Gonzalo Bilbao

(Sevilla, 1860 – Madrid, 1938)

Three Children in a Garden

n.d.

oil on canvas

207.6 x 126 cm

Inv. no. P02134

BBVA Collection Spain



Gonzalo Bilbao’s practice is defined by his ability to balance the classic painterly principles of the
with the aesthetic shifts taking place during his time.

After an early realistic period, influenced by his master José Villegas Cordero (1844-1921) and by other Neo-Romantic artists-including the Catalan painter Mariano Fortuny (1838-1874), who was in Seville in the early 1870s- Bilbao made incursions into Neo-Impressionism and a Mediterranean-based luminist style very much in tune with Sorolla’s language, although also influenced by the tradition of Seville.
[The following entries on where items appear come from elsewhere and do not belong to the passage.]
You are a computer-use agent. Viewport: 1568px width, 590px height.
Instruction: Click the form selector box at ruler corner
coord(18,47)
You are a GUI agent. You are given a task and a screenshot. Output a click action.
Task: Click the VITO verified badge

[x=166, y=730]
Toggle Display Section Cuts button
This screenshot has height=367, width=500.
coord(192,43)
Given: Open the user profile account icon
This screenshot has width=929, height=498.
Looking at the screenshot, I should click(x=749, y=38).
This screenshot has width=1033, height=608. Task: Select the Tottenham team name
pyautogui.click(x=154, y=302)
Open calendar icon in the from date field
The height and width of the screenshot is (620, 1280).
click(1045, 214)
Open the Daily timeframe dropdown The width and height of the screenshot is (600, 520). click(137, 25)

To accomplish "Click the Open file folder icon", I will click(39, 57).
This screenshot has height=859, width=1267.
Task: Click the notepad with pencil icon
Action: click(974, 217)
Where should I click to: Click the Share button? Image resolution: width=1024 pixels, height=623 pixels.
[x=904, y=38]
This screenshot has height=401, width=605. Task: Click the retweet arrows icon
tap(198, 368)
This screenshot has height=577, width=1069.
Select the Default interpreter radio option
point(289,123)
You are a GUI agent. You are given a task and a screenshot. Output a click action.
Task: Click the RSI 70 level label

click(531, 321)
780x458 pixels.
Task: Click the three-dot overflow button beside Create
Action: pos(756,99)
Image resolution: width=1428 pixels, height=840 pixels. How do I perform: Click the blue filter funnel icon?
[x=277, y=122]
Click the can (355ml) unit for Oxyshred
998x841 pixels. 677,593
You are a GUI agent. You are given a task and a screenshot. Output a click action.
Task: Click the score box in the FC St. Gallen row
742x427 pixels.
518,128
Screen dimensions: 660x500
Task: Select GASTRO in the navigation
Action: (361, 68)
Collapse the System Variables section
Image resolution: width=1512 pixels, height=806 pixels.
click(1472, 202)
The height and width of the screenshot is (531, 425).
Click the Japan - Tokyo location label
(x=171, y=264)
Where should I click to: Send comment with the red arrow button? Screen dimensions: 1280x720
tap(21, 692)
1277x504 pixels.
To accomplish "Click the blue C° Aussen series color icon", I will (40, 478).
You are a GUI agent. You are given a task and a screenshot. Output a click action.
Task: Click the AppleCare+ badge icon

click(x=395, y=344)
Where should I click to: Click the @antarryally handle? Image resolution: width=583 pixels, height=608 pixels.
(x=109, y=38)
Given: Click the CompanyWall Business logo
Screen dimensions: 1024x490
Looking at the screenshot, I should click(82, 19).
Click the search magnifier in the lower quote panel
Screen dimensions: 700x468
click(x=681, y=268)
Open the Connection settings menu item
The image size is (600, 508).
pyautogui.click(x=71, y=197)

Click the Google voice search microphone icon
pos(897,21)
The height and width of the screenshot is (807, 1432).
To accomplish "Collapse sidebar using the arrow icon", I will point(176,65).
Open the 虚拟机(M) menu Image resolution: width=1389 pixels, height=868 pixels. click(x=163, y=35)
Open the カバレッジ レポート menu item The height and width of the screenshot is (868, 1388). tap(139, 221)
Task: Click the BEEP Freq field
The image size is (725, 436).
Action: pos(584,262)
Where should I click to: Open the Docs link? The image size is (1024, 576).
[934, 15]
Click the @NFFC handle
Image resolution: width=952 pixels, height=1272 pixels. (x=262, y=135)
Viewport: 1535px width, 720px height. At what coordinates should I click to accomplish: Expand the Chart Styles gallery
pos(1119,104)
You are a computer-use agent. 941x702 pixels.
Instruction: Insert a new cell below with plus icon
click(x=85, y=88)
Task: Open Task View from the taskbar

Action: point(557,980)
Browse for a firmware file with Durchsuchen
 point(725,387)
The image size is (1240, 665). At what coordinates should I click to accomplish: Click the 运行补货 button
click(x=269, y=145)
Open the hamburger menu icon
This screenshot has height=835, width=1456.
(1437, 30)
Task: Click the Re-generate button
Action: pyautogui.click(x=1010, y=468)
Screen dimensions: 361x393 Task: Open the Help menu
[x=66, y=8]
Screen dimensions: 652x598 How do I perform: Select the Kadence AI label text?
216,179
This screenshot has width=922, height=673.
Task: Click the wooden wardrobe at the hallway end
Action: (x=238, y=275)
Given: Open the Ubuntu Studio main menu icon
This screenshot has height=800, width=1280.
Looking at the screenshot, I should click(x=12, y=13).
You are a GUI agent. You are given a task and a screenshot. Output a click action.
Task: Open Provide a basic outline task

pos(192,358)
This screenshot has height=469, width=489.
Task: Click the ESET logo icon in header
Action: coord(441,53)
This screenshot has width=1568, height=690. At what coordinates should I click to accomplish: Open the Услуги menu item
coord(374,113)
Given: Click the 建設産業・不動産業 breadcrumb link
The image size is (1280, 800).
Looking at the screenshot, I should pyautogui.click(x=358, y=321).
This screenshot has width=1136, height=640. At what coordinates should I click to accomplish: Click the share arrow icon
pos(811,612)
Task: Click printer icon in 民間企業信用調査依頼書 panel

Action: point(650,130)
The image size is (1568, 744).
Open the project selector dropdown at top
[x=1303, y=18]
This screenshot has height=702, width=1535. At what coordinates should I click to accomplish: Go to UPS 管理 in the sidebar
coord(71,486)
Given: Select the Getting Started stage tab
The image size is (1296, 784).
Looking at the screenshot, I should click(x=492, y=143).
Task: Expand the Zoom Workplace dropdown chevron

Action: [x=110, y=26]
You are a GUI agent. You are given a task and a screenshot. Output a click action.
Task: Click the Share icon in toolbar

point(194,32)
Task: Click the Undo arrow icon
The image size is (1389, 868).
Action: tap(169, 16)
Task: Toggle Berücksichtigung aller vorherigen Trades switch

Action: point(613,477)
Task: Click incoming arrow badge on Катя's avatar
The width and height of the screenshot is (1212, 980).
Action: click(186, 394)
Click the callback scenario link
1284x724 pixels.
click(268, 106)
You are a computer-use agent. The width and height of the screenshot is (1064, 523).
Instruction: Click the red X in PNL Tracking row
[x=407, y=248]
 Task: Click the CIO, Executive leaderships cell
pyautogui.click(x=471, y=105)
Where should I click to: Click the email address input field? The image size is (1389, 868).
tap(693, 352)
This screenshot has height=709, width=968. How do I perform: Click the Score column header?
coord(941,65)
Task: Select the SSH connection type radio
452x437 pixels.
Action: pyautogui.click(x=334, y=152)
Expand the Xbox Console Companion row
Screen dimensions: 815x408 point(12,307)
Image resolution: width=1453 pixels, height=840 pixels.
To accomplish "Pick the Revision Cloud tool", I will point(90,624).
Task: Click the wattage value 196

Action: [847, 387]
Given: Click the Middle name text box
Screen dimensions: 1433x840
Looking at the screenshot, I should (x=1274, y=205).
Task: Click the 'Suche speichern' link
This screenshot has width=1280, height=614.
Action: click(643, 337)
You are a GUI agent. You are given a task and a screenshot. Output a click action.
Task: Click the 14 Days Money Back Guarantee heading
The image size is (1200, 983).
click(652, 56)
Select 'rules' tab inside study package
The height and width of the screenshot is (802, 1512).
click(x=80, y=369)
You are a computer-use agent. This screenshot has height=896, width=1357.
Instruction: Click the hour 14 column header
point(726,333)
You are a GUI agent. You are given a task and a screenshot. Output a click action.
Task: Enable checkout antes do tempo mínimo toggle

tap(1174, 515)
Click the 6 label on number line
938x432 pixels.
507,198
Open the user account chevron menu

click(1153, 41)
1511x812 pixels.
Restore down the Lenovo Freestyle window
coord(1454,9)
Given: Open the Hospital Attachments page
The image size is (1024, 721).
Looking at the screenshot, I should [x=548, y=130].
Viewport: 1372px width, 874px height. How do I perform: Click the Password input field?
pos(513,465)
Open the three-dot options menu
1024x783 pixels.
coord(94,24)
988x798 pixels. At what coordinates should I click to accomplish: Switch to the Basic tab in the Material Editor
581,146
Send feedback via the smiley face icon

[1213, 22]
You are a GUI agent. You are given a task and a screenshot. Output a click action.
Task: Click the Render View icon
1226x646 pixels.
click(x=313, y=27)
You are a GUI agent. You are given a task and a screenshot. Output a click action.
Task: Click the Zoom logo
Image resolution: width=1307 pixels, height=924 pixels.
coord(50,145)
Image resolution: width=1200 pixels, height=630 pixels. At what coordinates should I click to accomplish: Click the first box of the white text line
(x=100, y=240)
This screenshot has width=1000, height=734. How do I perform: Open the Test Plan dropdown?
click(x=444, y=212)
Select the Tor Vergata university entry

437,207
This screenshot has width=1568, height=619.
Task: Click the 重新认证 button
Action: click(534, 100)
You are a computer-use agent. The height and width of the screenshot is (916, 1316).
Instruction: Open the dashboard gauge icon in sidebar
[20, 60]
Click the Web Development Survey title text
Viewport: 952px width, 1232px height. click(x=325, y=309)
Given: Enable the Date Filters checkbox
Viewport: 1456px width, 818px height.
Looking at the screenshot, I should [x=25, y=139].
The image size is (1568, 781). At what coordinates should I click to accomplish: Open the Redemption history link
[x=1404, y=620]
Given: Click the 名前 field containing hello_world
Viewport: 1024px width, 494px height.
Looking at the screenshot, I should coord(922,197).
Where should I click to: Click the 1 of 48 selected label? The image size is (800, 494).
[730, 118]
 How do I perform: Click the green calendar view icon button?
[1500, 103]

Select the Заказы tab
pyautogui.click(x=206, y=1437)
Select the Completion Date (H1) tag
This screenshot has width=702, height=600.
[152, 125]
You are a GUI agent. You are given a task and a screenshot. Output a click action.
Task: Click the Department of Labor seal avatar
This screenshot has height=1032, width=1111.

His wide long brushstroke is laden with high colouring, transferring to the canvas the natural light of his hometown and the effects of chromatic reverberation.

Largely a painter of genre scenes, Bilbao was adept at capturing the everyday and the beauty of little details, giving great import in his works to the female figure, though he also produced landscapes and portraits with excellent results.

In this work the artist represents three children, probably siblings, in the garden of their family home, under a large tree with loosely sketched foliage. The setting is a warm summer’s day. The eldest girl at the centre of the composition is wearing a straw hat and has a basket of freshly cut flowers over her right wrist, while holding her younger brother’s hand in her left. The boy is carrying a hoop in his other hand. Meanwhile, the middle sister is posed sideways, turning her head towards the beholder as she holds her hat in her foreshortened right arm, a posture Bilbao would repeat in other portraits throughout his career and that reminds us of the self-portrait attributed to Velázquez (1599-1660) at the Uffizi Gallery in Florence.

The dominance of white and pastel tones in the composition reinforces the innocence, naiveté and sensibility normally associated with children. Everywhere except the faces, the artist has used a free-flowing brushstroke nuanced by glazes.